I'm saying that every question I've seen about using FreeTDS fails when they try to use it with SQL Server 2005 or 2008.  It does appear to work with SQL Server 2000 but Microsoft keeps changing the driver interface with the newer versions and FreeTDS has not been updated since 2004.
UnderSevenAuthor Commented:
When I say tsql I am referring to the freetds tool tsql, "Test sql" which is a diagnostic tool they give you to test the connection.  It allowed you to try connecting using freetds and then even running sql.  using the test sql utility I was able to connect to my sqlserver instance and run a query against one of the views, confirming that it worked.
For freetds connection you need to enable TCP/IP and NAMED pipes and restart the server service.
Dave BaldwinFixer of ProblemsCommented:
You must be doing something right.  I couldn't get the "Test sql" to work here.
UnderSevenAuthor Commented:
I don't see how enabling tcp/ip is at issue here, I've already successfully connected to the server, I just havn't managed to do it in code.  If I can do it from the testing sql prompt provided with freetds then wouldn't tcp/ip already have to be enabled?
Yes, but named pipes is an essential component fro freetds/jtds driver (or SQL2000 clients) to work at all.

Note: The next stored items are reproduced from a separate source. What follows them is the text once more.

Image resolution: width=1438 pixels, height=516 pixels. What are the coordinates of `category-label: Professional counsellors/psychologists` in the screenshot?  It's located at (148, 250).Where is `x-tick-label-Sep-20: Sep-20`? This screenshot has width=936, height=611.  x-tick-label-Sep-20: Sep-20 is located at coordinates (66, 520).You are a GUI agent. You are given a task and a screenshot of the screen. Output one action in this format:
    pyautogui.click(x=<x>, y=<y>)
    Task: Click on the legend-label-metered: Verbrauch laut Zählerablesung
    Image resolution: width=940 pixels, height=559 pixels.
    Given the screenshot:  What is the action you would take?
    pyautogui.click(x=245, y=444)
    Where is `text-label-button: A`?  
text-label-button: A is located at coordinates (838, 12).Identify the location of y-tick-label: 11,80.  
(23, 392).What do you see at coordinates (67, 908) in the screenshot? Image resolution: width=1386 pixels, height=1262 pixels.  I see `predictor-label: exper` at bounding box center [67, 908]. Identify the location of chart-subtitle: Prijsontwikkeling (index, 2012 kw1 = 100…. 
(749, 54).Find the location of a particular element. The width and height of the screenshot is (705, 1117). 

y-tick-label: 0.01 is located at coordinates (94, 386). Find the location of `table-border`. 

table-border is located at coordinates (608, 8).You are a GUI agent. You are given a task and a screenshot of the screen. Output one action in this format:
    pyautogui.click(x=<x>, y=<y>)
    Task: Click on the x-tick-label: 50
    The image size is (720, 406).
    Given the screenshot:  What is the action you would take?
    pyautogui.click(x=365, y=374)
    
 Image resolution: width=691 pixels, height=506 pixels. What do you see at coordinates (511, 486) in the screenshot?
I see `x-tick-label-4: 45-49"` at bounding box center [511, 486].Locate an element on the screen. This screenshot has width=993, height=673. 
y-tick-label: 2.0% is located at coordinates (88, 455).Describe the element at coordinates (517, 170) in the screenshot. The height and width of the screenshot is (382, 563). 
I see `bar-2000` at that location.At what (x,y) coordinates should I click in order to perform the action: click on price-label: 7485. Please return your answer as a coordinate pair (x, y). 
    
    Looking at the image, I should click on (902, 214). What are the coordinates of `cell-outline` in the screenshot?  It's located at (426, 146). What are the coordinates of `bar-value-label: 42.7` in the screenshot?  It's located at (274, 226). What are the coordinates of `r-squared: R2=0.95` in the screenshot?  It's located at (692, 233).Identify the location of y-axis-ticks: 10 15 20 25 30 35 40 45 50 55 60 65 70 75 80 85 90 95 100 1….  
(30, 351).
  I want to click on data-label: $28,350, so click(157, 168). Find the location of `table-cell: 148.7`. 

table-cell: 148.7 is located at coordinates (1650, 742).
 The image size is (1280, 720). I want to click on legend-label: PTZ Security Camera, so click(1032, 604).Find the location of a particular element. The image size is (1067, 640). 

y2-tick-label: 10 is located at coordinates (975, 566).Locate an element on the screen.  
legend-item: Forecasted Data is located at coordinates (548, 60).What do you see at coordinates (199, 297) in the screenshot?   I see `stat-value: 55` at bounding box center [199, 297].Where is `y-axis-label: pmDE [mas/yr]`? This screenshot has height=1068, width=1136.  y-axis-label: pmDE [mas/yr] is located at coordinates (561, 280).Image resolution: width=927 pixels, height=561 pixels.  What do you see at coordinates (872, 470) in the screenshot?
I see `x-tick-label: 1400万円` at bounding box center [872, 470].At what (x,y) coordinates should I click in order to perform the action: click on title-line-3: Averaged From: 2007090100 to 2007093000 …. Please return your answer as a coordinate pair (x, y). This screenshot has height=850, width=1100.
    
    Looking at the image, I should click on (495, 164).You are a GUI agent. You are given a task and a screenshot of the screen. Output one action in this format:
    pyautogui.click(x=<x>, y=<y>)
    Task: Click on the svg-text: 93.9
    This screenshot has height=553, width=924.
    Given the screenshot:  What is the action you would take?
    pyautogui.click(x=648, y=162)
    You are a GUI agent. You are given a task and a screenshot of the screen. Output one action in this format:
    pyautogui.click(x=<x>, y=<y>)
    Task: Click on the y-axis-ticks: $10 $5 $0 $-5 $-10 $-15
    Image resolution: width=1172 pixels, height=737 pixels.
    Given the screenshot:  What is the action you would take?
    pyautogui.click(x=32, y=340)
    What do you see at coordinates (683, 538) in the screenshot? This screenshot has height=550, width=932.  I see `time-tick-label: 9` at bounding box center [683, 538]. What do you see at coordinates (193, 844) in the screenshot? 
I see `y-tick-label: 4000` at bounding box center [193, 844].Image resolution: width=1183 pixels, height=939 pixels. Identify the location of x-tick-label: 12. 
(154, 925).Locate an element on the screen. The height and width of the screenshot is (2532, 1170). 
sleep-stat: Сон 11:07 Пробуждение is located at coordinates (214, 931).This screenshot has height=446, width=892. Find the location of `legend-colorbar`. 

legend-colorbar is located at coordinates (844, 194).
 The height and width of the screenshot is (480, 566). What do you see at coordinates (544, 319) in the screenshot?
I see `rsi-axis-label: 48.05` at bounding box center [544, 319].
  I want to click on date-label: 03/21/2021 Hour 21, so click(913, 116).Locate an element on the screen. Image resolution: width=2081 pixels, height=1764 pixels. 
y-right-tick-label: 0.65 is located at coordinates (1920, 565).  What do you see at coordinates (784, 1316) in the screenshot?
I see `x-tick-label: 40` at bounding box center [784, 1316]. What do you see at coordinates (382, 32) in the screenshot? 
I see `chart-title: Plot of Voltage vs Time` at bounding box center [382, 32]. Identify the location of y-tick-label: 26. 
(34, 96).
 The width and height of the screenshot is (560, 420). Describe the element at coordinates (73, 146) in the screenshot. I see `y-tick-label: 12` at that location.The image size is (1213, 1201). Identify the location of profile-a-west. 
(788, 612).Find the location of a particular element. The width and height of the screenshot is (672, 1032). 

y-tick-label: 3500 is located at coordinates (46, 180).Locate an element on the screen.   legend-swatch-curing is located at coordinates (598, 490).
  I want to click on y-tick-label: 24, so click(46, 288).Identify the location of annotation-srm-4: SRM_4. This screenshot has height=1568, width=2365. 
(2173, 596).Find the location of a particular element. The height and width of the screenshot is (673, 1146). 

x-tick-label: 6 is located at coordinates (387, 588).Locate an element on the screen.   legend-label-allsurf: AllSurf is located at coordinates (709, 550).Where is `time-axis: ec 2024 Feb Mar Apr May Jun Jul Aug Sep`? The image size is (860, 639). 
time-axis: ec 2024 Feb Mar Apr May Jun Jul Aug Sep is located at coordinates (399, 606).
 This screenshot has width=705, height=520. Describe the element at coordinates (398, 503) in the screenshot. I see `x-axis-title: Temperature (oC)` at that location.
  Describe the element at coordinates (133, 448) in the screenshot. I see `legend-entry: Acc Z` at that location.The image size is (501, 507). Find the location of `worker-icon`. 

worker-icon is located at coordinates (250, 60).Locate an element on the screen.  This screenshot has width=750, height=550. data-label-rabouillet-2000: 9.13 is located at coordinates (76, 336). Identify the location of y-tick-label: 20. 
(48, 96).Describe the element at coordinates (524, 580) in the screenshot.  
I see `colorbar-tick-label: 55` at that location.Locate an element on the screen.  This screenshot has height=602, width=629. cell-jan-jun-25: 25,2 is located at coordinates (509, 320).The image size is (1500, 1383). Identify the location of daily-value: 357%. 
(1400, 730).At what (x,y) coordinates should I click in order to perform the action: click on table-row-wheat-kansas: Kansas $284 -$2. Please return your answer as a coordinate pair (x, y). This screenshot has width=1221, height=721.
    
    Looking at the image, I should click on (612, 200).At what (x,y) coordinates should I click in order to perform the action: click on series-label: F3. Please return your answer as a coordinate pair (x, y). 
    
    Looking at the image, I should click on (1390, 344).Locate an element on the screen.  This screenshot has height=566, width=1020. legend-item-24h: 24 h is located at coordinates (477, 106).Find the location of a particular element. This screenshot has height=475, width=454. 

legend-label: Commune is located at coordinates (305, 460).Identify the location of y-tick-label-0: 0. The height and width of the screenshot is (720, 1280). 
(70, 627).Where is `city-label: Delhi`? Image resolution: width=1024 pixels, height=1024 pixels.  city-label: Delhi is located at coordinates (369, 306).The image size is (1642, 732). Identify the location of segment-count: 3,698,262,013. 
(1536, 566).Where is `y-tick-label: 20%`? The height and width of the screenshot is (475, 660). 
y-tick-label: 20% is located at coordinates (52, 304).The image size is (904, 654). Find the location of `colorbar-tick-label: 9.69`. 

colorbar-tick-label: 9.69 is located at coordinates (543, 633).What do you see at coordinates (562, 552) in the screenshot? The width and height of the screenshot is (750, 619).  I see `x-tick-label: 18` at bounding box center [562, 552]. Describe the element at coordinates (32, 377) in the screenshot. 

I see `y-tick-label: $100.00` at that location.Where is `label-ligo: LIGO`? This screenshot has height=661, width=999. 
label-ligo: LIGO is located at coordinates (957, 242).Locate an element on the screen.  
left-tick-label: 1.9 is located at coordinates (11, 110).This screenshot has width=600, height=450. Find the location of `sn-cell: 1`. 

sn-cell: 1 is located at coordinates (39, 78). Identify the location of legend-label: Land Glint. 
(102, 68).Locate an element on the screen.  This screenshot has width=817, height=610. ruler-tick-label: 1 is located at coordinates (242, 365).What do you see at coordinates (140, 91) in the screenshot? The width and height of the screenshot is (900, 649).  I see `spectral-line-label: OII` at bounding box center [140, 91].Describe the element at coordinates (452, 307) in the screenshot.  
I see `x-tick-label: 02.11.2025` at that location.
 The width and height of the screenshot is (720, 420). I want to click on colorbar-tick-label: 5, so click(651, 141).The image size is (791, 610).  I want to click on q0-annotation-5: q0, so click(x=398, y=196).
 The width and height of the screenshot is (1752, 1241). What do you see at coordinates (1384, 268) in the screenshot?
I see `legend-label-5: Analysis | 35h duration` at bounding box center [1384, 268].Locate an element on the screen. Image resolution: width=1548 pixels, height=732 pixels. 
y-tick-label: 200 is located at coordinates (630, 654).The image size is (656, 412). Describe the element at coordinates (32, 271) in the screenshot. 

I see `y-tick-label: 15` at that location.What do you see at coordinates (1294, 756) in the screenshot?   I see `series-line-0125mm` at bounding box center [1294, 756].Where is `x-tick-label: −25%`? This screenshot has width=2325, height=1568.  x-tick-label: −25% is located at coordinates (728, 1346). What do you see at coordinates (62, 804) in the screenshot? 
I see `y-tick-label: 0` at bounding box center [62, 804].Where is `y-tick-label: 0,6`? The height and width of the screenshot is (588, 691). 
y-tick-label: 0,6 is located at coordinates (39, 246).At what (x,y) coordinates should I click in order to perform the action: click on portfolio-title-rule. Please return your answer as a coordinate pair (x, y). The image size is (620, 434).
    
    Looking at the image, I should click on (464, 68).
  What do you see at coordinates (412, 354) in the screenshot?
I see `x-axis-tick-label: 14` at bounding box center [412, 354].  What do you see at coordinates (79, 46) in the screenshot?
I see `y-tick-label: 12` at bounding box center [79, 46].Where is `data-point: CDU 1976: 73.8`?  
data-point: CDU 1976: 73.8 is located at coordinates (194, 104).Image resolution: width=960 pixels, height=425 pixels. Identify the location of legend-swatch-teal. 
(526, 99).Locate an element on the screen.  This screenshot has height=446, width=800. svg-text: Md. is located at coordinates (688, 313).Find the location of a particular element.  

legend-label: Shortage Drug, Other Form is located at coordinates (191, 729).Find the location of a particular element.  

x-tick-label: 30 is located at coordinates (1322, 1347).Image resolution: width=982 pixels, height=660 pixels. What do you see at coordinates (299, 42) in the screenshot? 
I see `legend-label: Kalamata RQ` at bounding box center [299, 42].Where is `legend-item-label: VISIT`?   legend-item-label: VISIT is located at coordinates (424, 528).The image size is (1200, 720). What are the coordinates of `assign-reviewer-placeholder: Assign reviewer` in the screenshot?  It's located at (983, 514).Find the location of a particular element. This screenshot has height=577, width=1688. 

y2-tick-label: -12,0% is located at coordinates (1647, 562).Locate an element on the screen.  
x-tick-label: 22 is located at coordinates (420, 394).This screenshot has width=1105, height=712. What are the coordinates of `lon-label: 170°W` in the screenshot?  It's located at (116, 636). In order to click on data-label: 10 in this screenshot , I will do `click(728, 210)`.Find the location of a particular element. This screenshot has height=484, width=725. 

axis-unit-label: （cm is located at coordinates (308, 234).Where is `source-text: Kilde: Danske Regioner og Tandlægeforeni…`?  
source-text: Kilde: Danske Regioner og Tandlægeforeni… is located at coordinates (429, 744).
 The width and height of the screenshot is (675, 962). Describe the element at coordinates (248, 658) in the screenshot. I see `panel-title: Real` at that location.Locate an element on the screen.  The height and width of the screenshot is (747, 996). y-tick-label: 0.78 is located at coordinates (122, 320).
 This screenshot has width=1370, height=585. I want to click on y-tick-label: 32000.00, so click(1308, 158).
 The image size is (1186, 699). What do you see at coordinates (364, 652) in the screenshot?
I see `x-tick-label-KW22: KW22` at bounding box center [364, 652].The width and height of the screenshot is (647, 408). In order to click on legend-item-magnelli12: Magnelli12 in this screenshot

btw you connect with empty hostname like having sybase on localhost
UnderSevenAuthor Commented:
Well I figured it out, it was in my configuration.

The odbc.ini and freetds.conf files were not being properly invoked in the above code.  Where I had an ip address listed, I needed a reference to the conf file in order for it to work, and work it does.
UnderSevenAuthor Commented:
I've requested that this question be deleted for the following reason:

The question was answered, but unfortunately none of the suggests were related to the ultimate solution.
Dave BaldwinFixer of ProblemsCommented:
Any chance you could post your files since no one else here seemed to get it to work for SQL 2005 / 2008?
UnderSevenAuthor Commented:
Sure.  I'll post my full solution when I return to work tomorrow.  Objecting to my own deletion request.
Dave BaldwinFixer of ProblemsCommented:
Thanks, looking forward to it.
2005 and up needs named pipes in addition to TCP/IP
you can always test by running some select from tsql
Dave BaldwinFixer of ProblemsCommented:
UnderSevenAuthor Commented:
I hate to give myself credit, though I do believe this answers the original question.